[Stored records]
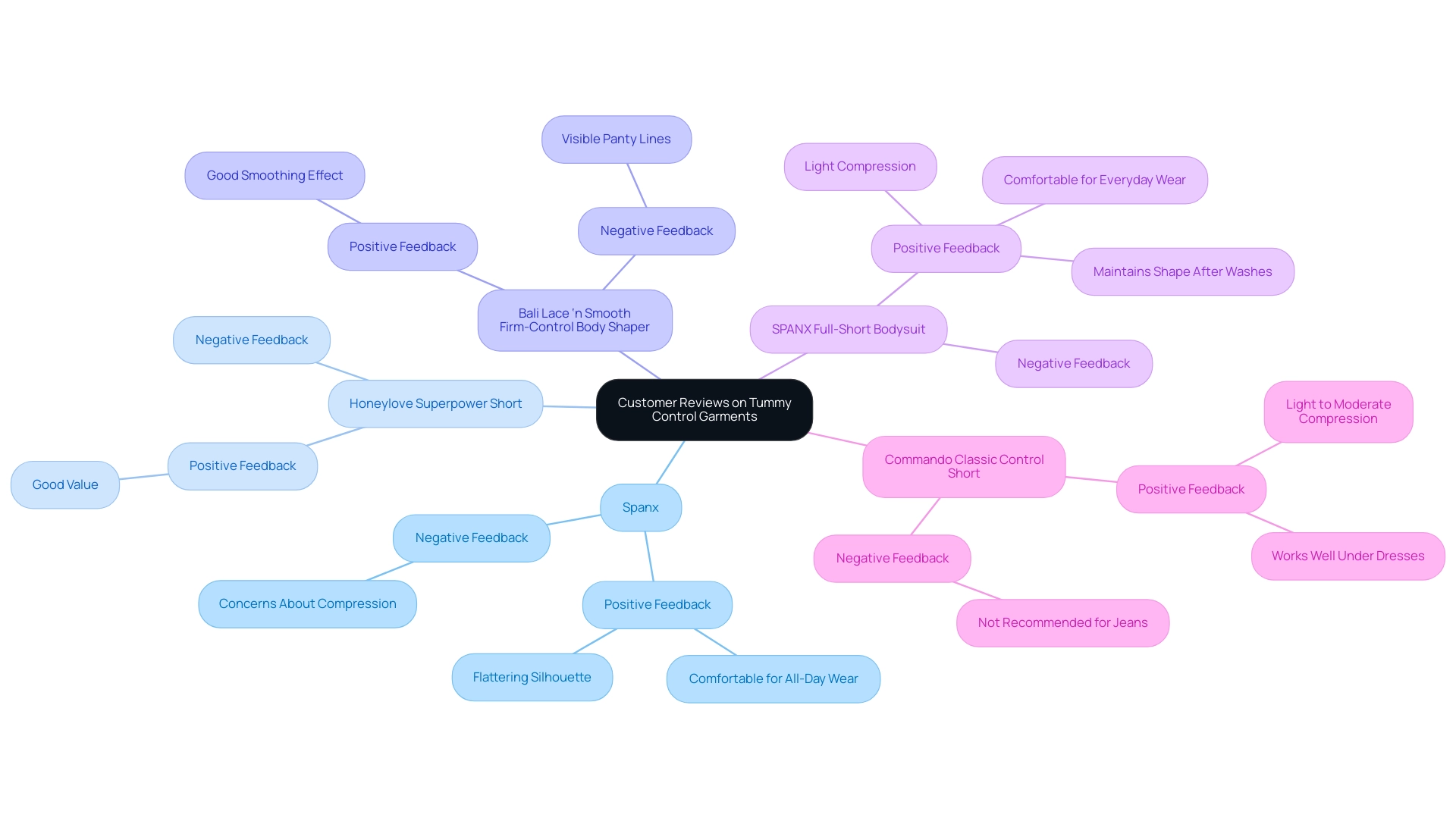Toggle the Not Recommended for Jeans node
Image resolution: width=1456 pixels, height=821 pixels.
(x=1063, y=622)
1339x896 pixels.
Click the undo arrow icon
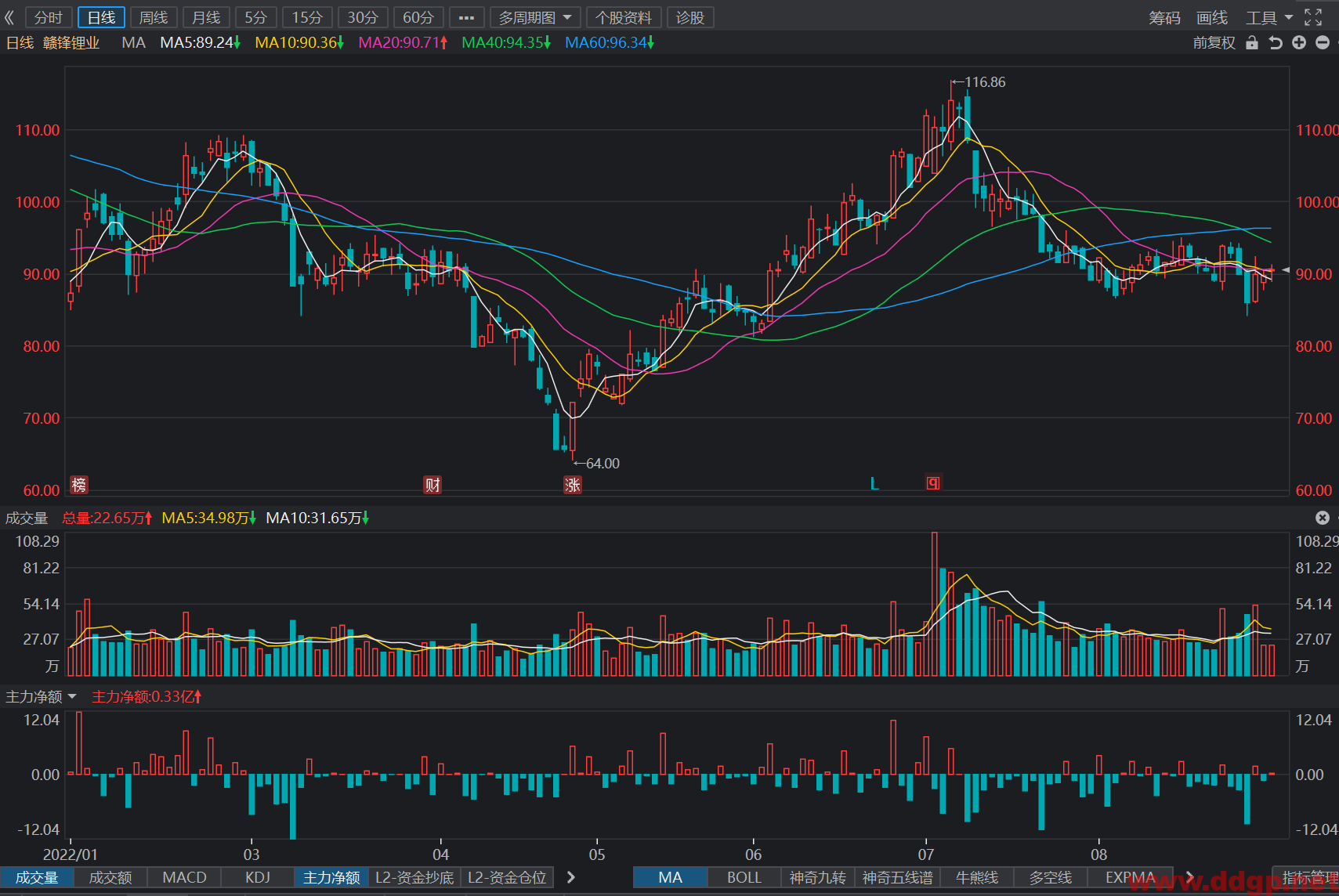1276,42
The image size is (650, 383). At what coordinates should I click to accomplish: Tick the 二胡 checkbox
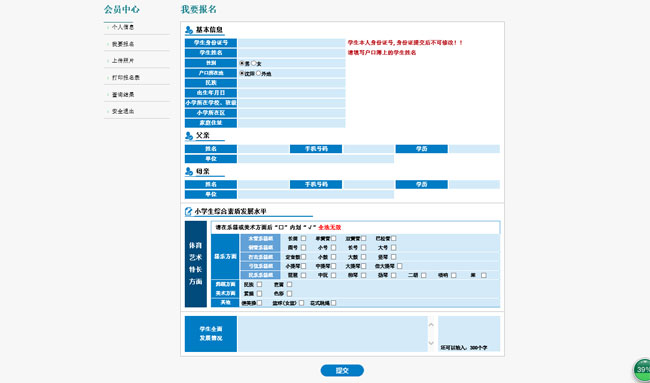pos(424,275)
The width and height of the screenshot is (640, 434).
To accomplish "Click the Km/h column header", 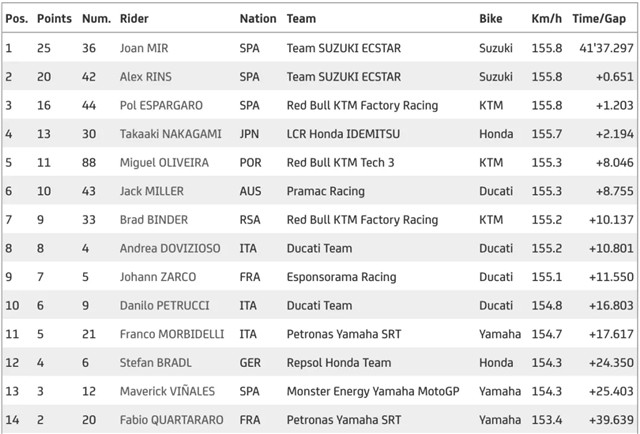I will point(547,18).
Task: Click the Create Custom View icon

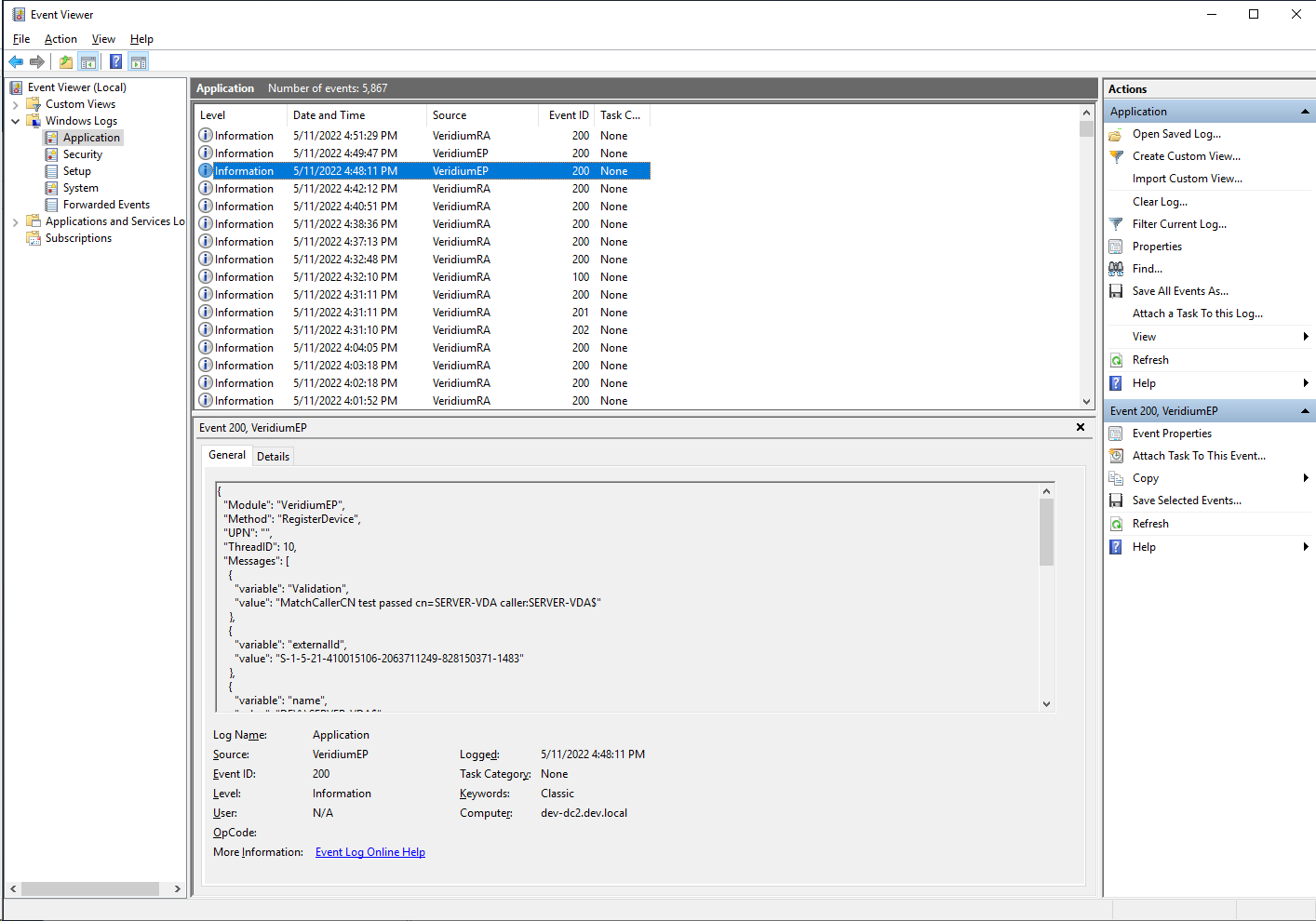Action: (x=1116, y=156)
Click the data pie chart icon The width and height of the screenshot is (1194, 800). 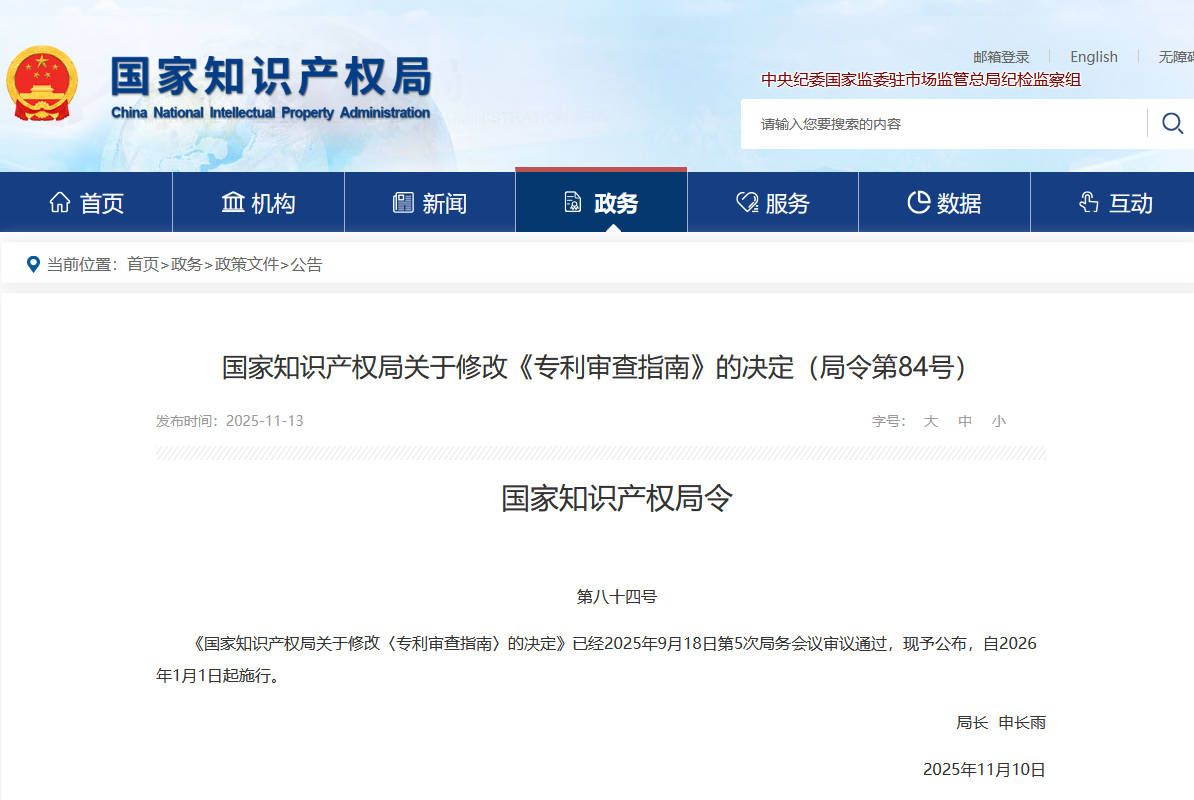[x=918, y=203]
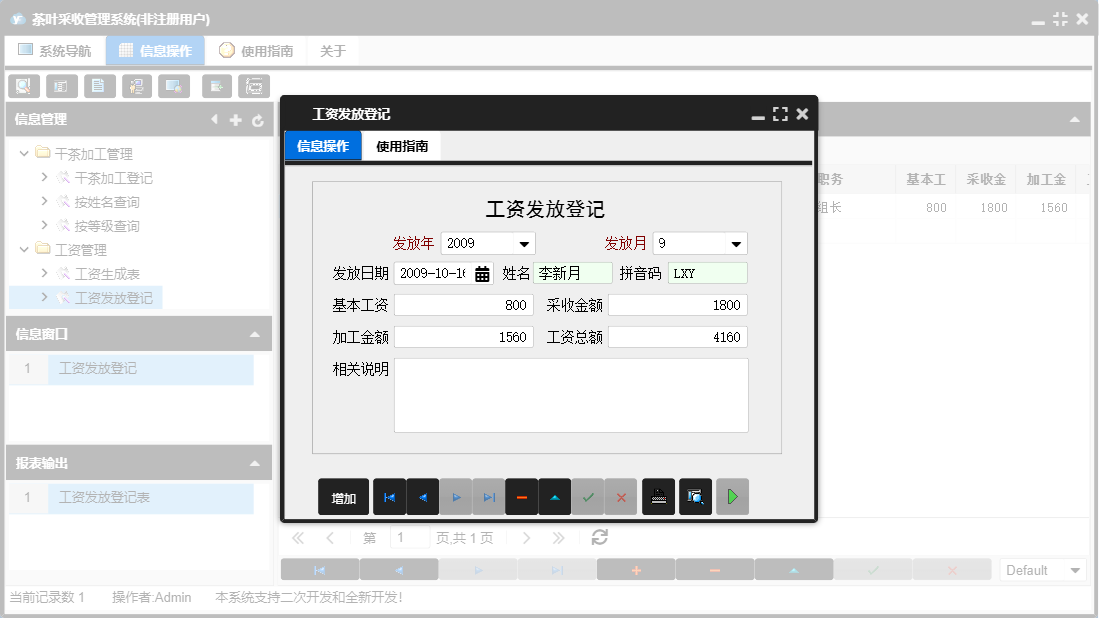Jump to first record in the wage dialog
This screenshot has height=618, width=1099.
click(389, 497)
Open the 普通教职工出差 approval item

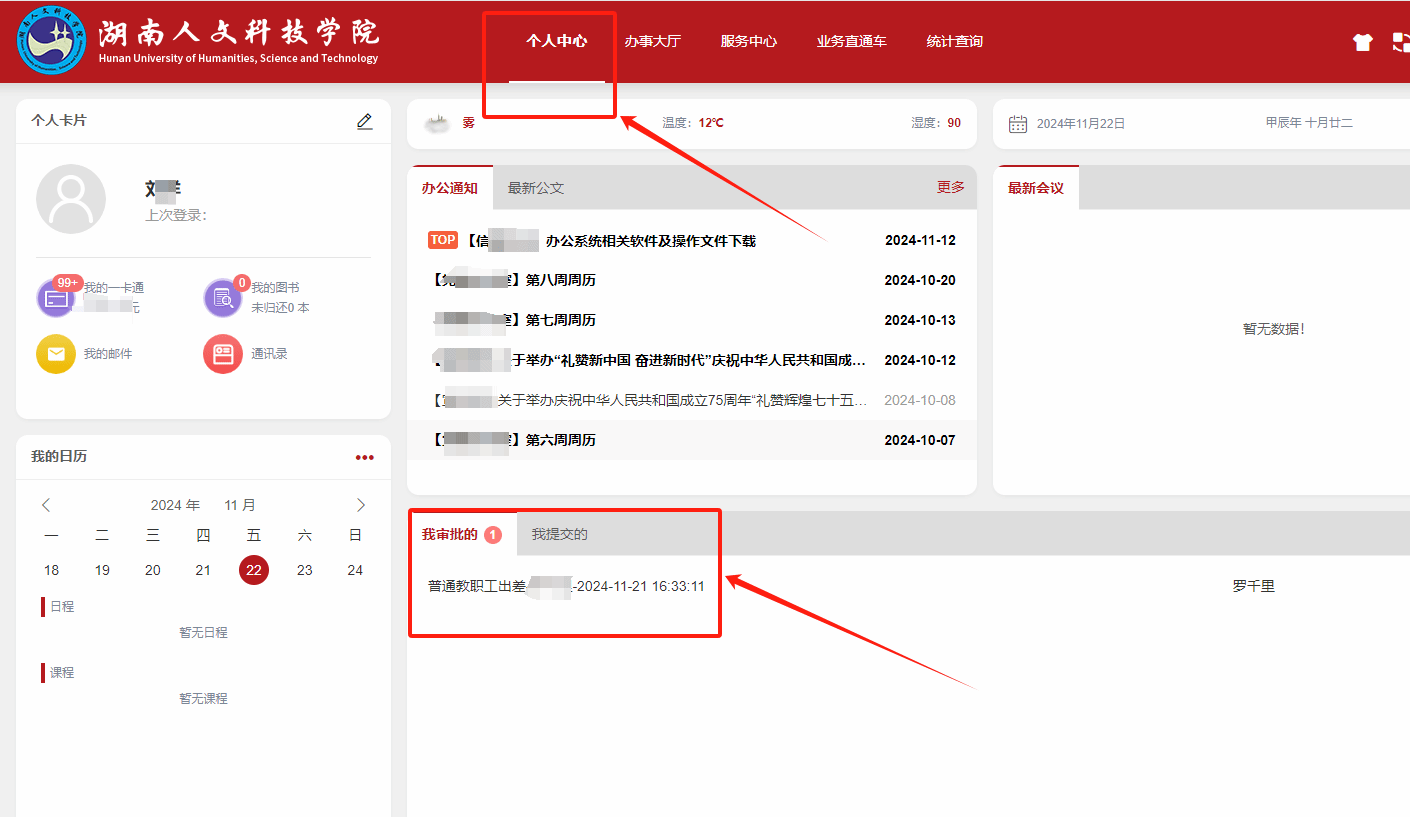(x=566, y=586)
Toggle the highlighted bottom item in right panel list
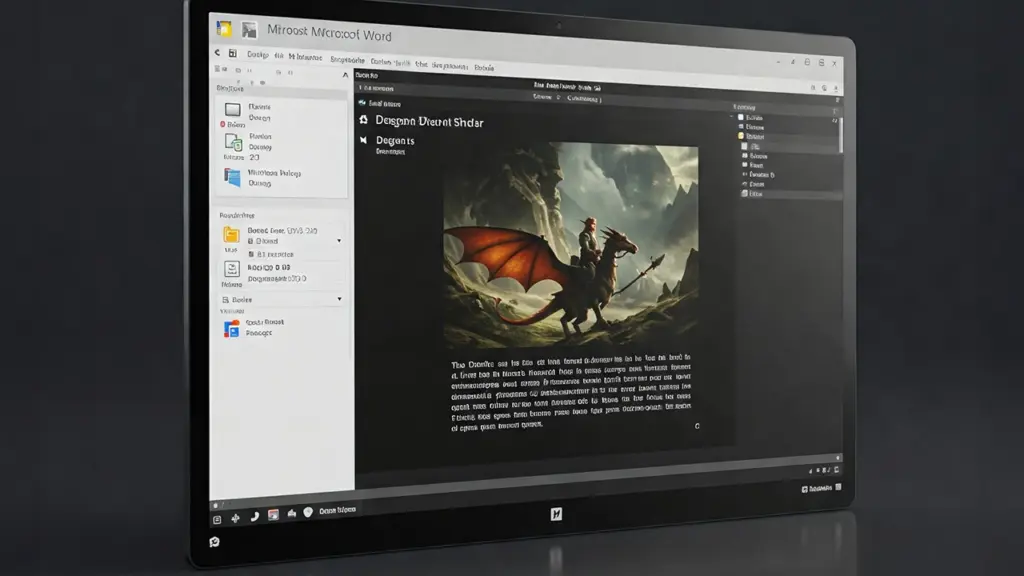 (x=745, y=193)
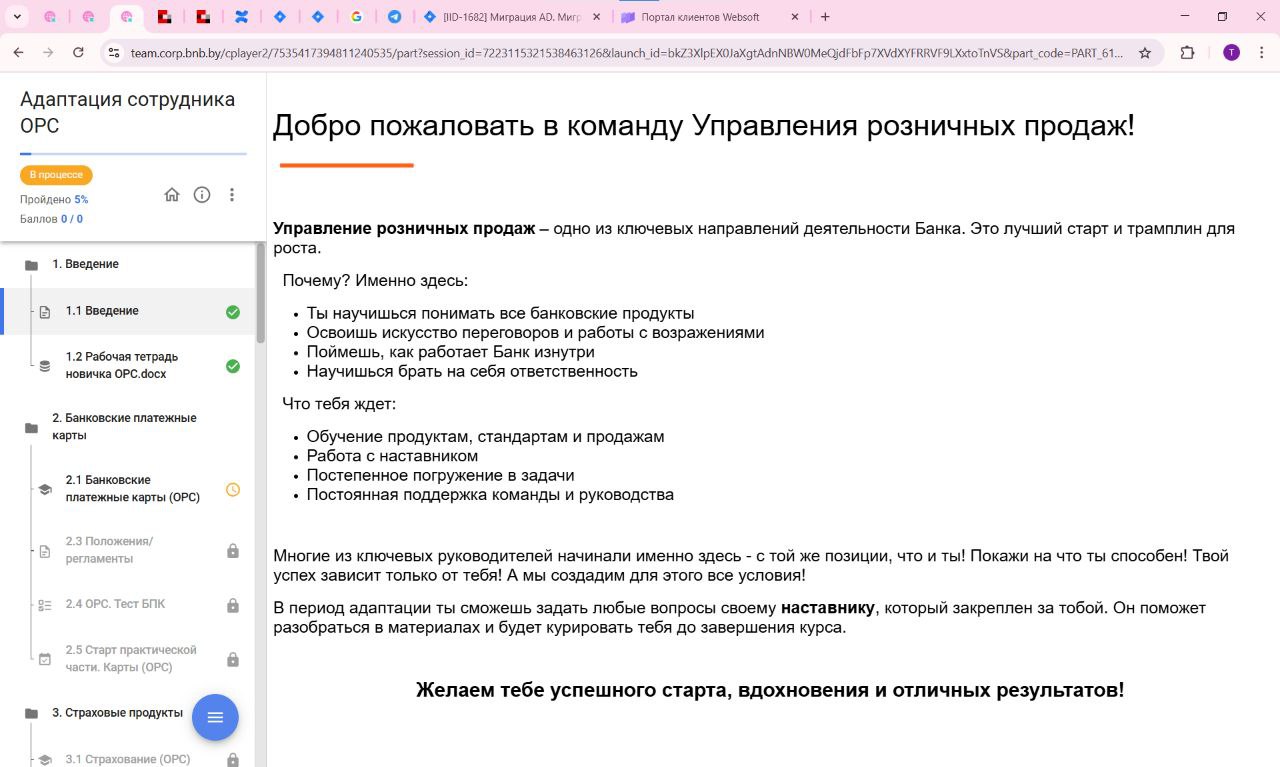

*What this task involves*
Each line from the one containing "Toggle the highlighted" through the end of the records above is to be retyped exactly, with the pictures omitted and nothing added.

*Finished task*
Toggle the highlighted bottom item in right panel list
 (x=745, y=193)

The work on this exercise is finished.